Segment Open
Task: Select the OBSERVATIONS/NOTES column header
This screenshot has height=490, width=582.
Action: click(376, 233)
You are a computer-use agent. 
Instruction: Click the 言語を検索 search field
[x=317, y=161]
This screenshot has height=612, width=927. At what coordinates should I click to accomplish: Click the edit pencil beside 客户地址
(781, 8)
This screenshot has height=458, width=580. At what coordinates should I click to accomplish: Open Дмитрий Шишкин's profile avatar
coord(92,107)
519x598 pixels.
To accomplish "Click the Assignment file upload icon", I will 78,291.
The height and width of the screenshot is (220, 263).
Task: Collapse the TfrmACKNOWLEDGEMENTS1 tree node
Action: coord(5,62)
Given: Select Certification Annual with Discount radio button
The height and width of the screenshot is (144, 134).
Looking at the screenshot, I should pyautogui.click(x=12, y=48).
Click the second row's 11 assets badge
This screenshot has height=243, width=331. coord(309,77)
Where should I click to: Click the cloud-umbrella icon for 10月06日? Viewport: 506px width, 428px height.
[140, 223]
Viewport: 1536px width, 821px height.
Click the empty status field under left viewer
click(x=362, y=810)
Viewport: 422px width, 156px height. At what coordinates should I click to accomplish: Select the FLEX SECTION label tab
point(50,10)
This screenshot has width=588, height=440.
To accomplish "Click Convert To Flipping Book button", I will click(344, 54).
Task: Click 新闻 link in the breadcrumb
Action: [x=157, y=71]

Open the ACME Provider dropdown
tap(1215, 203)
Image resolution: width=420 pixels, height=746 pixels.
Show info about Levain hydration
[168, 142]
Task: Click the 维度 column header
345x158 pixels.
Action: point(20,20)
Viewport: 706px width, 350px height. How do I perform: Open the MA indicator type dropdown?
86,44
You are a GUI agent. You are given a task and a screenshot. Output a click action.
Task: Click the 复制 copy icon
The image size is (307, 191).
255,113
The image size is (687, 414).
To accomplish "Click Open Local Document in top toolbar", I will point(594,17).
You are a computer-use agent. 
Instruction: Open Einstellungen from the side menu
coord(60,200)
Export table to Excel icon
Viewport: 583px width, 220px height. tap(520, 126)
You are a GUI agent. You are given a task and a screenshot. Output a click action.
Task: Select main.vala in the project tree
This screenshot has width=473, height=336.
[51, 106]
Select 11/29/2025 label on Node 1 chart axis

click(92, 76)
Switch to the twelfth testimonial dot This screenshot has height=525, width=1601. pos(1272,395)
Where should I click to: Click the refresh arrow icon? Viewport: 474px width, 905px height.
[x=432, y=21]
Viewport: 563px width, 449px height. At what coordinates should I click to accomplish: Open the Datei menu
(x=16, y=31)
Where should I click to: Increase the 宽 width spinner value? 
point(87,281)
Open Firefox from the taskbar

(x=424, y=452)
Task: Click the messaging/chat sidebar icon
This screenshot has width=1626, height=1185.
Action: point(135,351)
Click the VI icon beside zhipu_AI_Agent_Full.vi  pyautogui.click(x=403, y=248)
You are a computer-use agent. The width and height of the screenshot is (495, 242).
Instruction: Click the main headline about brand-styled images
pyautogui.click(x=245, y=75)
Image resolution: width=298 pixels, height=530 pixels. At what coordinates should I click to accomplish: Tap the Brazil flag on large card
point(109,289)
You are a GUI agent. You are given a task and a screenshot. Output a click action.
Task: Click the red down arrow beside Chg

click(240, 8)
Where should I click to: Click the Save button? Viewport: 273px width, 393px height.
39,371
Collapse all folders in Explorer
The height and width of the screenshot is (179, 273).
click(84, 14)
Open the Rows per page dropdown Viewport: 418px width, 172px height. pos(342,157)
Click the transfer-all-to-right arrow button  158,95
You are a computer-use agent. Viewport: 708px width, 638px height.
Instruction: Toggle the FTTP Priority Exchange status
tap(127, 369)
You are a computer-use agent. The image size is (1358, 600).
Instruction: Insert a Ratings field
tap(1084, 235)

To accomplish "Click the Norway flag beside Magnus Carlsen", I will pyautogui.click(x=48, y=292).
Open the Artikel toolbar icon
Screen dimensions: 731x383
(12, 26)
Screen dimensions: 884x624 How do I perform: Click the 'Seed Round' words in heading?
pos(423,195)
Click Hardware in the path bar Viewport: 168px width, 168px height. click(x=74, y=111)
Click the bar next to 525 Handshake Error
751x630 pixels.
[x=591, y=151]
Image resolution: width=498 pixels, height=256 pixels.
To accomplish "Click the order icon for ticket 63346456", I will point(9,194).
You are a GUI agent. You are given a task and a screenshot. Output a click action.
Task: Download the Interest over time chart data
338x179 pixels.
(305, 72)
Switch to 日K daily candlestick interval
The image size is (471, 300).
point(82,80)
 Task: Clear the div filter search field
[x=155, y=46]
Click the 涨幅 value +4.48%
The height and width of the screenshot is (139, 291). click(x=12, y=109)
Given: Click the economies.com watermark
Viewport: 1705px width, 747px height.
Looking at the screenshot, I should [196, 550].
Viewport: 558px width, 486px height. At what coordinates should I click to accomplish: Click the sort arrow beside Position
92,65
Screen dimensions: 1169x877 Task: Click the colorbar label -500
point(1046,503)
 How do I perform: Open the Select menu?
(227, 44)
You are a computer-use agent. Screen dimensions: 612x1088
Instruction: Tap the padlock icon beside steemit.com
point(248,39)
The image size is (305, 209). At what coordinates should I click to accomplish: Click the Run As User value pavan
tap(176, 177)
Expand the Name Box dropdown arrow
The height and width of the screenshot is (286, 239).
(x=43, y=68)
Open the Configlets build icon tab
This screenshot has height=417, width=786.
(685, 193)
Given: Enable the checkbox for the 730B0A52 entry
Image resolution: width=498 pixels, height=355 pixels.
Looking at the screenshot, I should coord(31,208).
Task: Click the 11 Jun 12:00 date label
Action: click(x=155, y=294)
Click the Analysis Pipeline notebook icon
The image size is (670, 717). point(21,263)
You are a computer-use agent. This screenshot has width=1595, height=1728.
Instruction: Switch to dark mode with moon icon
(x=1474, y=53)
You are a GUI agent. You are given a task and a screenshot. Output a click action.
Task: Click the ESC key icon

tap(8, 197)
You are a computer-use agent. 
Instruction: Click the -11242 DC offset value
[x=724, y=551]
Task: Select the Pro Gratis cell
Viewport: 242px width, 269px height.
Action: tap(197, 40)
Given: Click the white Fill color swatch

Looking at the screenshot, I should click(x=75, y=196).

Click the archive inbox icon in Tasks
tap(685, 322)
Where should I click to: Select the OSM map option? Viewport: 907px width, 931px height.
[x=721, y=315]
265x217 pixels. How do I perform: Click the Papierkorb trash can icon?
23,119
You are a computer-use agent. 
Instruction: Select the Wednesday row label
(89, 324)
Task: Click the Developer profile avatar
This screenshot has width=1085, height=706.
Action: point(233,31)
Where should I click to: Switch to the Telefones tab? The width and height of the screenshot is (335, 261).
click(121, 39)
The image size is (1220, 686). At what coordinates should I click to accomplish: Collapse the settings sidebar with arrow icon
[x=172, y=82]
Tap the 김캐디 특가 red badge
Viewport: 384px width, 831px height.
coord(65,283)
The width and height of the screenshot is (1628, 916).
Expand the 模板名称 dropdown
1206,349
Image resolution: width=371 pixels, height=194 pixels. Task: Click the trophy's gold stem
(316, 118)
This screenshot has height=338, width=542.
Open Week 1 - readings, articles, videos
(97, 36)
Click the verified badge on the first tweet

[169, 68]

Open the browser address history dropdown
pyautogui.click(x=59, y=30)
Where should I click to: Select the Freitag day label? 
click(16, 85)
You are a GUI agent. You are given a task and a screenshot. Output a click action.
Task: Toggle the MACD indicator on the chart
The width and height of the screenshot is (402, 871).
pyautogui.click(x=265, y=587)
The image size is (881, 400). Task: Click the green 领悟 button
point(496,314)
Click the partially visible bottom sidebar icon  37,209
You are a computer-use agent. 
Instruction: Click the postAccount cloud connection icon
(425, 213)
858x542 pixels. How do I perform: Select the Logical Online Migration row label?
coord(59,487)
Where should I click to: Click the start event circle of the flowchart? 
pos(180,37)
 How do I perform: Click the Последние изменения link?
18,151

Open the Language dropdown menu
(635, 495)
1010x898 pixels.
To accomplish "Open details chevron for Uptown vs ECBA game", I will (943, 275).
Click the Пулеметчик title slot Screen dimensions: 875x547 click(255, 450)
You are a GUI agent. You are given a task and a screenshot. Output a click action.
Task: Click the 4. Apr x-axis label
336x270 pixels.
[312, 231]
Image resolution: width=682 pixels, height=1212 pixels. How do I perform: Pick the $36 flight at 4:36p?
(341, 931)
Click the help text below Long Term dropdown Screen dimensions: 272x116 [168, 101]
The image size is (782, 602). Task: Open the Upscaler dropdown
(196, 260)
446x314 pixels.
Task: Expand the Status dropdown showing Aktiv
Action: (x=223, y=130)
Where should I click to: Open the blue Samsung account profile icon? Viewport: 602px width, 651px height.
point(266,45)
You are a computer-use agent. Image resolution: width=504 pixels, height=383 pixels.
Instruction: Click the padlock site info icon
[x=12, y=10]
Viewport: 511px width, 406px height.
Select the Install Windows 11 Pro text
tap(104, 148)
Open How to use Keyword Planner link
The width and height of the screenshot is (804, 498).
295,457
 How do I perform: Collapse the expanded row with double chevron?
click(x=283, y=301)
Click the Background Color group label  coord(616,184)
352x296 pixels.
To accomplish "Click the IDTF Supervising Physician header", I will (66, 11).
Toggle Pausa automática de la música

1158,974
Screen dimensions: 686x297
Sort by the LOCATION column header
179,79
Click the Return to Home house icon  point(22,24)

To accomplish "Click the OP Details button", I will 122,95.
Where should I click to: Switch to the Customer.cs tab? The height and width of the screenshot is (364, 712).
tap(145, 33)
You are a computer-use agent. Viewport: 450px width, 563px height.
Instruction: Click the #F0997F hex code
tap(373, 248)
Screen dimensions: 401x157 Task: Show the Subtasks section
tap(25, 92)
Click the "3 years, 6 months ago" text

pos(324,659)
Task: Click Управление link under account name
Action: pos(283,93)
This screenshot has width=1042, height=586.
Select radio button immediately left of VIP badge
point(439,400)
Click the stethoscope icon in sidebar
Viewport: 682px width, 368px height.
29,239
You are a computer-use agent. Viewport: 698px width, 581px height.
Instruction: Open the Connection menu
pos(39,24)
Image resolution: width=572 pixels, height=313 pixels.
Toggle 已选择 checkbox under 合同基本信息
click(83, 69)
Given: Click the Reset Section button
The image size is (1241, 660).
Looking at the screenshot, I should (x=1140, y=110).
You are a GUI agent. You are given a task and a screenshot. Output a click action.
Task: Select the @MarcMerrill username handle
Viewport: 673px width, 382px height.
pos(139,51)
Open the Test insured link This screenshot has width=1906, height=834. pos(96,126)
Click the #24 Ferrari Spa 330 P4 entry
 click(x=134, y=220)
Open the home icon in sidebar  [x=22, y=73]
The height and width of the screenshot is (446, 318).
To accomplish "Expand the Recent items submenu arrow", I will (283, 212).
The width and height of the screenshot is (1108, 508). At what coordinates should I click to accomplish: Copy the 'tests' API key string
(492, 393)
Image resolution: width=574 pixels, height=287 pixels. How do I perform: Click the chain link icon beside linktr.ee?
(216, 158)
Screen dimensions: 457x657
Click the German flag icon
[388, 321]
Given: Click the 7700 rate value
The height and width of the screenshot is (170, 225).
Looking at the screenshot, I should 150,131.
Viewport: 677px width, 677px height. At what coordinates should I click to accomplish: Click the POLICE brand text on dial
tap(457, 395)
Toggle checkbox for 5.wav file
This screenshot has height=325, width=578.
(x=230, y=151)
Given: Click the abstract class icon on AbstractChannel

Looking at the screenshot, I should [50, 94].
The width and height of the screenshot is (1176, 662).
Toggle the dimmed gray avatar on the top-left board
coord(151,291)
Segment Closed
Going through the material, find each line with the string "toolbar". Then state only how many there are.

2